The agency must also coordinate with any prosecutor involved in the investigation. If the informant was being used in connection with an active prosecution, the assigned attorney needs to be consulted before deactivation decisions are finalized.
On paper, these guidelines are comprehensive. In practice, federal agencies have repeatedly fallen short of compliance, sometimes in ways that compromise investigations and put people at risk.
Inspector General testimony before Congress identified serious problems at ATF, where information critical to managing informants was scattered across hard-copy files, investigative files, and an electronic database that officials described as “unsophisticated and unreliable.” ATF could not efficiently track total payments made to individual informants because doing so required manually reviewing paper documents across separate filing systems. The agency also failed to consistently track higher-risk informants, including foreign nationals and Federal Firearms Licensees, creating potential conflicts of interest that went unmonitored.11U.S. House of Representatives Committee on Oversight and Government Reform. Statement of Michael E. Horowitz, Inspector General, Concerning Use of Confidential Informants at ATF and DEA
The DEA had its own problems. Audits found that DEA confidential source policies were not in full compliance with the Attorney General’s Guidelines and lacked sufficient oversight, particularly for “Limited Use” and intelligence-related sources. The agency failed to fully account for national security, foreign relations, and civil liberties risks associated with using and paying certain informants.11U.S. House of Representatives Committee on Oversight and Government Reform. Statement of Michael E. Horowitz, Inspector General, Concerning Use of Confidential Informants at ATF and DEA
The consequences of poor oversight are real.
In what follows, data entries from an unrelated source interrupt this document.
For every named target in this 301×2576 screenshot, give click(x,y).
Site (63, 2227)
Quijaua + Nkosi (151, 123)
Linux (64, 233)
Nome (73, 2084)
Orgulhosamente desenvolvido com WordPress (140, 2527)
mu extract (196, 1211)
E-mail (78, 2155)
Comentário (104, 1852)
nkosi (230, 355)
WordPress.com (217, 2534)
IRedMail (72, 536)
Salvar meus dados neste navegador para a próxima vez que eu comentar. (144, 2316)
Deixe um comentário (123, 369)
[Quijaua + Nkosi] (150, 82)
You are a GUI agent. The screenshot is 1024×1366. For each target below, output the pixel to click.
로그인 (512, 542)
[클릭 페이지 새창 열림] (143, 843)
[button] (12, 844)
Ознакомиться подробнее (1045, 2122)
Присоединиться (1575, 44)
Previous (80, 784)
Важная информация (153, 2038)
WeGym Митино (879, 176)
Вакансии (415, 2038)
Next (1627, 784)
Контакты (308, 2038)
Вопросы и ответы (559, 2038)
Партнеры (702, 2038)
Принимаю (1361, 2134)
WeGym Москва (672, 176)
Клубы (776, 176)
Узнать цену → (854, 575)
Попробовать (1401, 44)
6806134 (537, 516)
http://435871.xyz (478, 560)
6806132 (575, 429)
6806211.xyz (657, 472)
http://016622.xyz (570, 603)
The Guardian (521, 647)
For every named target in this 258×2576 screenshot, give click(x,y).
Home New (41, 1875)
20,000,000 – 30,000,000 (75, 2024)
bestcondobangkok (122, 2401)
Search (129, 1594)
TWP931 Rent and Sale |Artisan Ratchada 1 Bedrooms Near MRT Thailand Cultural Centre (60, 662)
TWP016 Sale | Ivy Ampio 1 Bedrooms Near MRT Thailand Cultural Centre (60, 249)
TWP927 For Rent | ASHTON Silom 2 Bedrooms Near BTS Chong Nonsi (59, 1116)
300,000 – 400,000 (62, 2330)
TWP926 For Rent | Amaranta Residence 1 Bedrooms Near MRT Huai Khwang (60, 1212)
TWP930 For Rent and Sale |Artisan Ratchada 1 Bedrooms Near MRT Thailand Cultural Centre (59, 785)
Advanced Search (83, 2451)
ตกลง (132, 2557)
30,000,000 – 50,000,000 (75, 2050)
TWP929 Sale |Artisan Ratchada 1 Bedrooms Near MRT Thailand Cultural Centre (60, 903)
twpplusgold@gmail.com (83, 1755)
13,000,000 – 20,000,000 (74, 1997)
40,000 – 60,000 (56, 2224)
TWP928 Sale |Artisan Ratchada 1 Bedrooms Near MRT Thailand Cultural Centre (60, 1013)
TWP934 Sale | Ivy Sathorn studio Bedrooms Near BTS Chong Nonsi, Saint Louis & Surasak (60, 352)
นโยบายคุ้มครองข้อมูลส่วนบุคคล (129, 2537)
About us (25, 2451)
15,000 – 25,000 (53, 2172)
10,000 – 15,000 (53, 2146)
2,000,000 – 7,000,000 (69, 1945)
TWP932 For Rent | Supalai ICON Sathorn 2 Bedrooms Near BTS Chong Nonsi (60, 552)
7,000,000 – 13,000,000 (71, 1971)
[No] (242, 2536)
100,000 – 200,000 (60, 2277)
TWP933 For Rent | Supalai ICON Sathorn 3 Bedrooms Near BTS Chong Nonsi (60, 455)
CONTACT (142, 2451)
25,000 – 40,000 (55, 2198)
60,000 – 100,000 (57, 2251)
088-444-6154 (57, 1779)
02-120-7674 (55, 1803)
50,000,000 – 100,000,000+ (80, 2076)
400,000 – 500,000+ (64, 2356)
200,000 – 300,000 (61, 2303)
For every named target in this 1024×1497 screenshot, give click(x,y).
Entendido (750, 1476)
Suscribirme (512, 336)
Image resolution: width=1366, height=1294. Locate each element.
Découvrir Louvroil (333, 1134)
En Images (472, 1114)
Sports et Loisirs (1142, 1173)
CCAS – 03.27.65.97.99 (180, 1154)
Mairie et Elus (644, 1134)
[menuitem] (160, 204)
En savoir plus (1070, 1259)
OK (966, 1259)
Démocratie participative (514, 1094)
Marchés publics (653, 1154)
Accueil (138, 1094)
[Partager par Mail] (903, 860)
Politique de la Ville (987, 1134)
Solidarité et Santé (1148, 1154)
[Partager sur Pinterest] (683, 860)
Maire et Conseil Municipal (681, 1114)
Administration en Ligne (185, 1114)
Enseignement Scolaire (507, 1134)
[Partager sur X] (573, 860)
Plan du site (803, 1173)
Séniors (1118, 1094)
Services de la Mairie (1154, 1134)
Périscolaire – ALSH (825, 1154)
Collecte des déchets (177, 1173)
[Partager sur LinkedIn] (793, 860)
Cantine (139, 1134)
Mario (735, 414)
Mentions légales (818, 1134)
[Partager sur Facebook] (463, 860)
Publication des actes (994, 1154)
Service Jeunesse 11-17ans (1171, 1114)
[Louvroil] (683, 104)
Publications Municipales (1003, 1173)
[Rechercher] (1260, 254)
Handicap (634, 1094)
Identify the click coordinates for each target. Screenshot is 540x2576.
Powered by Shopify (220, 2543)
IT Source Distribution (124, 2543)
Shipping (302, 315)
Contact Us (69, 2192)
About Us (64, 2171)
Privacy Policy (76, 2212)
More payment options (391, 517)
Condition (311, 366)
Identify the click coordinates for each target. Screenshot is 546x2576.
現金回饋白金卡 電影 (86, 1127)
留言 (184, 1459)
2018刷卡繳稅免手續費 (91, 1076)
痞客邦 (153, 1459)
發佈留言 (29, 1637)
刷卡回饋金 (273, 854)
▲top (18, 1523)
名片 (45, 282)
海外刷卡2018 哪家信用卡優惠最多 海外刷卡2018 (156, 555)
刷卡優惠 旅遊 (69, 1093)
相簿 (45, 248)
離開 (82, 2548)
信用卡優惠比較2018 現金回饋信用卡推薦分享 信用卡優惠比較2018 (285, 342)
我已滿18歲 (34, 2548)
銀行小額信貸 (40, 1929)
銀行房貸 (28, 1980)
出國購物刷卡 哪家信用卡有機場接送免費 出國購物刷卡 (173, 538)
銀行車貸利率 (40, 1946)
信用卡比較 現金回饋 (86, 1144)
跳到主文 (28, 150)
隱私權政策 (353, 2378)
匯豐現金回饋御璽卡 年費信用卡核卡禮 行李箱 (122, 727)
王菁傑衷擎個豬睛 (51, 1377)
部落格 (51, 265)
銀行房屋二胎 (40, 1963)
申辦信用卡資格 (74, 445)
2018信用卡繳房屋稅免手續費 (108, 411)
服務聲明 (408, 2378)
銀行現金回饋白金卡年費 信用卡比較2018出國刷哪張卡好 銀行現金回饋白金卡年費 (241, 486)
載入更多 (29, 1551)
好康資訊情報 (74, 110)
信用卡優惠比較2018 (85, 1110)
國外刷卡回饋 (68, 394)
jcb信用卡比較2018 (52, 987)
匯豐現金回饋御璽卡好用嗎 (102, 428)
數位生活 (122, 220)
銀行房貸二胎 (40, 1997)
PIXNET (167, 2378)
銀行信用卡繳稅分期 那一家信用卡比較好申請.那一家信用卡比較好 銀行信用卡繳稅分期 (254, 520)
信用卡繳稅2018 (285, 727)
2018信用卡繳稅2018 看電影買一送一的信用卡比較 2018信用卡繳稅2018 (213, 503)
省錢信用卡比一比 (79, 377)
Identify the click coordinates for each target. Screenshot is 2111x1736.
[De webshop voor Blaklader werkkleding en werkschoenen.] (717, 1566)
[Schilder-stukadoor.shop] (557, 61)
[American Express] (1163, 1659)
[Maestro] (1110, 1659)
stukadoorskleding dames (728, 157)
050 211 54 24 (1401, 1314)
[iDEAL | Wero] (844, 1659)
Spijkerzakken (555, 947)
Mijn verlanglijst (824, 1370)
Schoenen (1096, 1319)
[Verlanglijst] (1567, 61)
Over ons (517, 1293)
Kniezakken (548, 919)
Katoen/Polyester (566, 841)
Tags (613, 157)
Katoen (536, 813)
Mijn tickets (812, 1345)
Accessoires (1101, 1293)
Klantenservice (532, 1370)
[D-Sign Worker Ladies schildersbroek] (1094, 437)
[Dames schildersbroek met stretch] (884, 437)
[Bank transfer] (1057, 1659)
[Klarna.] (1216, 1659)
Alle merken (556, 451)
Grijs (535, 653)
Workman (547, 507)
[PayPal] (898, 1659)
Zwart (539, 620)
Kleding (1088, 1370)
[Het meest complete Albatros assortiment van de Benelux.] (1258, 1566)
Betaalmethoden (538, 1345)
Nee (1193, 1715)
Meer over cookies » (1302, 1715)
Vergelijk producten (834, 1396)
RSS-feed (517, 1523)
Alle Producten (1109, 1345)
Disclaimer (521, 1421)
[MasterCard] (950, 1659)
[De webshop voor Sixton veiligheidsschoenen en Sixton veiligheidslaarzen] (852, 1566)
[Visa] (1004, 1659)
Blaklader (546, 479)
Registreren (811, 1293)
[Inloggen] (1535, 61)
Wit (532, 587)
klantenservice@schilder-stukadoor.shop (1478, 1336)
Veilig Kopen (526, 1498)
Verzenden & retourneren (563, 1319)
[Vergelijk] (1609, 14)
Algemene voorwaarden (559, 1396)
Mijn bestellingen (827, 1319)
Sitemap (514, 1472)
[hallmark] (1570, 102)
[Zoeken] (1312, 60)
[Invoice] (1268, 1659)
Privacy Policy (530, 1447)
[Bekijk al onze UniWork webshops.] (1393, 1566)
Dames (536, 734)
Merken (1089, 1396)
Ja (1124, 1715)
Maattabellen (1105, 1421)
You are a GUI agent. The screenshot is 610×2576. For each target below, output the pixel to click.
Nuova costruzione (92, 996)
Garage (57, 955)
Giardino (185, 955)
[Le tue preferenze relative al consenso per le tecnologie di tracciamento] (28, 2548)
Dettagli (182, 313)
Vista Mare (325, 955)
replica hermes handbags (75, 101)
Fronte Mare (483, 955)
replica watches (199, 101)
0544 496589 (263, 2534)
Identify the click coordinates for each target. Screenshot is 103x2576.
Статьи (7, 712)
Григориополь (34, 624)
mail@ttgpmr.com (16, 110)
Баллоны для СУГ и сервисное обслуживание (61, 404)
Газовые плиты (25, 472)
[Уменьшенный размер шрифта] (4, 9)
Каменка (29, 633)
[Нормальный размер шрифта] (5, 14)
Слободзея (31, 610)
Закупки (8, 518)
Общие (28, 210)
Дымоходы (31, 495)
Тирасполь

When an informant engages in unauthorized illegal activity and the agency can’t demonstrate the conduct wasn’t sanctioned, it becomes difficult to prosecute the informant and the government may appear to have condoned the crime. Violations identified through inspections are referred to headquarters management or the agency’s Office of Professional Responsibility, and agents who fail to comply with informant policies face disciplinary action that can include termination of employment.2U.S. Government Accountability Office. Confidential Informants – Updates to Policy and Additional Guidance Would Improve Oversight by DOJ and DHS Agencies
Long-term informant relationships present their own oversight challenge. The guidelines require review committees to evaluate informants who have been active for extended periods, but Inspector General reviews found that these committees did not always meet as scheduled, failed to review all files provided, and frequently postponed decisions.11U.S. House of Representatives Committee on Oversight and Government Reform. Statement of Michael E. Horowitz, Inspector General, Concerning Use of Confidential Informants at ATF and DEA That’s exactly the kind of gap where informant relationships can go sideways without anyone noticing until the damage is done.